Tous les jours, à midi précis, il arrivait ; je me sentais glacer par son coup de sonnette, que j’aurais reconnu entre mille.

Après son départ, j’assainissais moi-même la partie de ma table où ses coudes s’étaient posés, en l’essuyant avec des serviettes que j’allais ensuite clandestinement porter au linge sale.
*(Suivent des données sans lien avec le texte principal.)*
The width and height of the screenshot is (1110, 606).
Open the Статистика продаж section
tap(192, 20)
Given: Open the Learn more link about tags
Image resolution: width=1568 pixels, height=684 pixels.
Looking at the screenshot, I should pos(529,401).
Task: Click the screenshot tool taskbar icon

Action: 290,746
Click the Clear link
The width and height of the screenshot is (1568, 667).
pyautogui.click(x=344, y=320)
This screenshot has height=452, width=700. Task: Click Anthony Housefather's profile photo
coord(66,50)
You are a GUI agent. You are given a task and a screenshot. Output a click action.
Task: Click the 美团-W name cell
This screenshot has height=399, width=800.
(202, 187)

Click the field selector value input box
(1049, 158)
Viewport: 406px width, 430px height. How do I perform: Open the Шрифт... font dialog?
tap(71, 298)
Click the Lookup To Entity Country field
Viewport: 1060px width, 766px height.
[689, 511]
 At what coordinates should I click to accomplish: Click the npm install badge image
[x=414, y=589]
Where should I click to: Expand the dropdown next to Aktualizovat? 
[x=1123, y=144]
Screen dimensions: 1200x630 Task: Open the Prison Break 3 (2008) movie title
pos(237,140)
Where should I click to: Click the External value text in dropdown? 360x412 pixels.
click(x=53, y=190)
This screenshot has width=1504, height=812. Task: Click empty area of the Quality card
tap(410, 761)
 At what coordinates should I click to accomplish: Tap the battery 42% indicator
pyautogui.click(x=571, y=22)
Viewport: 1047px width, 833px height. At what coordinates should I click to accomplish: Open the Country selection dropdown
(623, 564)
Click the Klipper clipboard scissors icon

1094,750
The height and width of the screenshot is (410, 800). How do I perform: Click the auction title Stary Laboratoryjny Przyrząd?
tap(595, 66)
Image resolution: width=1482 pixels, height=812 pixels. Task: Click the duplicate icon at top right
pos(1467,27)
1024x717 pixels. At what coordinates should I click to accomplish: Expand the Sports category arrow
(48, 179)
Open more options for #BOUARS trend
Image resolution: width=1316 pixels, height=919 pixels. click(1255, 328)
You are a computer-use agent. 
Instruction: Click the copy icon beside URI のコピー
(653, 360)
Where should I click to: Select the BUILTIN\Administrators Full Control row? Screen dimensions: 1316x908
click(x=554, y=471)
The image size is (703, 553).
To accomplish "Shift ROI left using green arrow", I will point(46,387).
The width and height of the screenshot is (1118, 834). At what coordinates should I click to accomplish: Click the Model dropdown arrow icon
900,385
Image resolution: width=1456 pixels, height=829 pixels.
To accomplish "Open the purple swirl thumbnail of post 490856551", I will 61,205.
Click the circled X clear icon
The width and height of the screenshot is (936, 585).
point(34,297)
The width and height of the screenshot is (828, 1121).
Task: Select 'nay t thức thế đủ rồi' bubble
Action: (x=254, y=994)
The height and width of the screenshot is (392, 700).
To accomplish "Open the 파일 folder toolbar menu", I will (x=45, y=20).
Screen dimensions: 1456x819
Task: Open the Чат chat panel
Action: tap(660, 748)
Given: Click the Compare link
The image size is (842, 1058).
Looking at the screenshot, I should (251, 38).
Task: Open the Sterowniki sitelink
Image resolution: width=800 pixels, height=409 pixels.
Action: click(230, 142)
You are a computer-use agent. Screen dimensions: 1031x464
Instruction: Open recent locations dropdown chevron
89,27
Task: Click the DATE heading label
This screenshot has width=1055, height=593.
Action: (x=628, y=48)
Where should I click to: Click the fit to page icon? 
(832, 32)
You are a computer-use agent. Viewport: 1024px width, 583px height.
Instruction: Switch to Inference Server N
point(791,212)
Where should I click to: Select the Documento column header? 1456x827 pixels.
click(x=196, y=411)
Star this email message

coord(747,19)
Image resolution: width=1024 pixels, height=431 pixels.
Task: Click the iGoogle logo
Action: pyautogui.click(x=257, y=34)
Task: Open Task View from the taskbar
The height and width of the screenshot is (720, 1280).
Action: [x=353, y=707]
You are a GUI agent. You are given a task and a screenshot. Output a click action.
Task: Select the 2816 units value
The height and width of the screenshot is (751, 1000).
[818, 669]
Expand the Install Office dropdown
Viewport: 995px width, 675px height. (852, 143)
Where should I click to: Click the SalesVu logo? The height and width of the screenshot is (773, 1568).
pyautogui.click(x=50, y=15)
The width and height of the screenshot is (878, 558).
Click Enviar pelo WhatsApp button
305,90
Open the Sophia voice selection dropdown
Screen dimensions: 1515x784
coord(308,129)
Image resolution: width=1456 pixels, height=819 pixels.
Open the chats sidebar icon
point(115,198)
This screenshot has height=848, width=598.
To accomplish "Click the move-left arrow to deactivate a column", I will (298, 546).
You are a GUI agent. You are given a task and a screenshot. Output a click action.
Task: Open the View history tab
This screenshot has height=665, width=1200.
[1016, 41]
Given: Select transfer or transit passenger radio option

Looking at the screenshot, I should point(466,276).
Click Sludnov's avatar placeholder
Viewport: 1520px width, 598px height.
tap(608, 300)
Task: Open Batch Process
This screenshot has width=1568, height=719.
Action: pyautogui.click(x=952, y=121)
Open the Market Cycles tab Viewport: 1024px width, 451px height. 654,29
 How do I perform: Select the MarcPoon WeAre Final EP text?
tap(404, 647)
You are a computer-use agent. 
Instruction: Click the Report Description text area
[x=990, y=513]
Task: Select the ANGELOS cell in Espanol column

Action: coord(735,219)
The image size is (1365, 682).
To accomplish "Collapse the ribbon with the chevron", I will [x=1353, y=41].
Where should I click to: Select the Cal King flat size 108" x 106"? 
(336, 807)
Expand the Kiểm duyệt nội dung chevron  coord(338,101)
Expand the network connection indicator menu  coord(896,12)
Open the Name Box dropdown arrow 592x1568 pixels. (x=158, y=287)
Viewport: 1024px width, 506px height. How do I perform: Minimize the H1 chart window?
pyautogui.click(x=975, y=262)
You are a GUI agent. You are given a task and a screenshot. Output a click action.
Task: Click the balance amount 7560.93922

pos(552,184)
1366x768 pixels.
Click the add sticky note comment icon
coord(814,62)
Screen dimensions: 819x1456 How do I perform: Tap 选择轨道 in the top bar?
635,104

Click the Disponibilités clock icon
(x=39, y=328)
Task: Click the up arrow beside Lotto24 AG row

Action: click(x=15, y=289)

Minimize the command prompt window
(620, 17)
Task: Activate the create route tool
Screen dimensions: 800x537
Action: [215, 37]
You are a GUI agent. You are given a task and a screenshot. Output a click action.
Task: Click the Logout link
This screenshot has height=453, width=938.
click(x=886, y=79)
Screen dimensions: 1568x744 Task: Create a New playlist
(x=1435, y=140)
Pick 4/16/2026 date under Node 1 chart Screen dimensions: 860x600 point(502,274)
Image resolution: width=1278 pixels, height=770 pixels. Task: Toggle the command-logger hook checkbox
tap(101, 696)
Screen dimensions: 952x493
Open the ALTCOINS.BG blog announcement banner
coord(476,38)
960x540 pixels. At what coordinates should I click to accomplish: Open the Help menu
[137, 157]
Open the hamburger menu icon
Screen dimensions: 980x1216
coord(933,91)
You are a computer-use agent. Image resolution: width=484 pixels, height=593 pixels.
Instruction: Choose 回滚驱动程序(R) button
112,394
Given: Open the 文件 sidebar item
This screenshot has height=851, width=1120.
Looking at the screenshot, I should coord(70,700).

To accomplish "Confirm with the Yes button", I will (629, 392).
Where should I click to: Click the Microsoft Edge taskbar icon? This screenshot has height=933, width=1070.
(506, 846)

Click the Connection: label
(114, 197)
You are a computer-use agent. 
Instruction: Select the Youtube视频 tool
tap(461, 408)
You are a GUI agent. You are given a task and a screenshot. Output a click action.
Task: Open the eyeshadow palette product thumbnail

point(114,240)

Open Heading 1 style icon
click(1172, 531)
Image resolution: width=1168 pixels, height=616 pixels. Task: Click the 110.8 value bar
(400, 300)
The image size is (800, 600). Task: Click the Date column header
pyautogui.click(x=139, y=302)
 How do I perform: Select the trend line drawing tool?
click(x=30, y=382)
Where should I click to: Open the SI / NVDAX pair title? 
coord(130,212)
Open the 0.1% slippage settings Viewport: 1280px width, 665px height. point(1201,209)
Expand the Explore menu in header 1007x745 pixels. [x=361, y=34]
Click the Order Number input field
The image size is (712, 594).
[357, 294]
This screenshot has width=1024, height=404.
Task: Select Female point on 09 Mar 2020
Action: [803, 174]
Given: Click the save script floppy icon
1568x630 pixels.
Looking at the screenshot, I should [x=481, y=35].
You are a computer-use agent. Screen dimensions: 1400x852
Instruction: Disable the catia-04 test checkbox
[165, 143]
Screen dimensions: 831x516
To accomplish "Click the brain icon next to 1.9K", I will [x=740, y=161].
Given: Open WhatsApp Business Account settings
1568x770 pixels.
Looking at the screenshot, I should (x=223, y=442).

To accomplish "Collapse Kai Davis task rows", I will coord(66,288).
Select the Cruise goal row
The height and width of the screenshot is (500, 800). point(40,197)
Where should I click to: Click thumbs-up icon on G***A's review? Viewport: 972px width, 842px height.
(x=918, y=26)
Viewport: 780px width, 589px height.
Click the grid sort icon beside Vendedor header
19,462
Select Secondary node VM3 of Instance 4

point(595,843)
Et cette répulsion s’étendait ensuite aux livres, déjà peu attrayants par eux-mêmes, qu’il avait touchés ; j’en arrachais certains feuillets, suspects de contacts trop prolongés avec ses mains…

Toujours pleins de tache d’encre, mes livres ; toujours salis, traînés, couverts de barbouillages, de dessins quelconques comme on en fait quand l’esprit voyage ailleurs. Moi qui étais un enfant si soigneux et si propret en toutes choses, j’avais un tel dédain pour ces livres obligatoires que je devenais commun avec eux et mal élevé. Même — ce qui est plus étonnant encore — tous mes scrupules m’abandonnaient quand il s’agissait de mes devoirs, toujours faits à la dernière minute, à la diable : mon aversion pour le travail a été la première chose qui m’ait fait transiger avec ma conscience.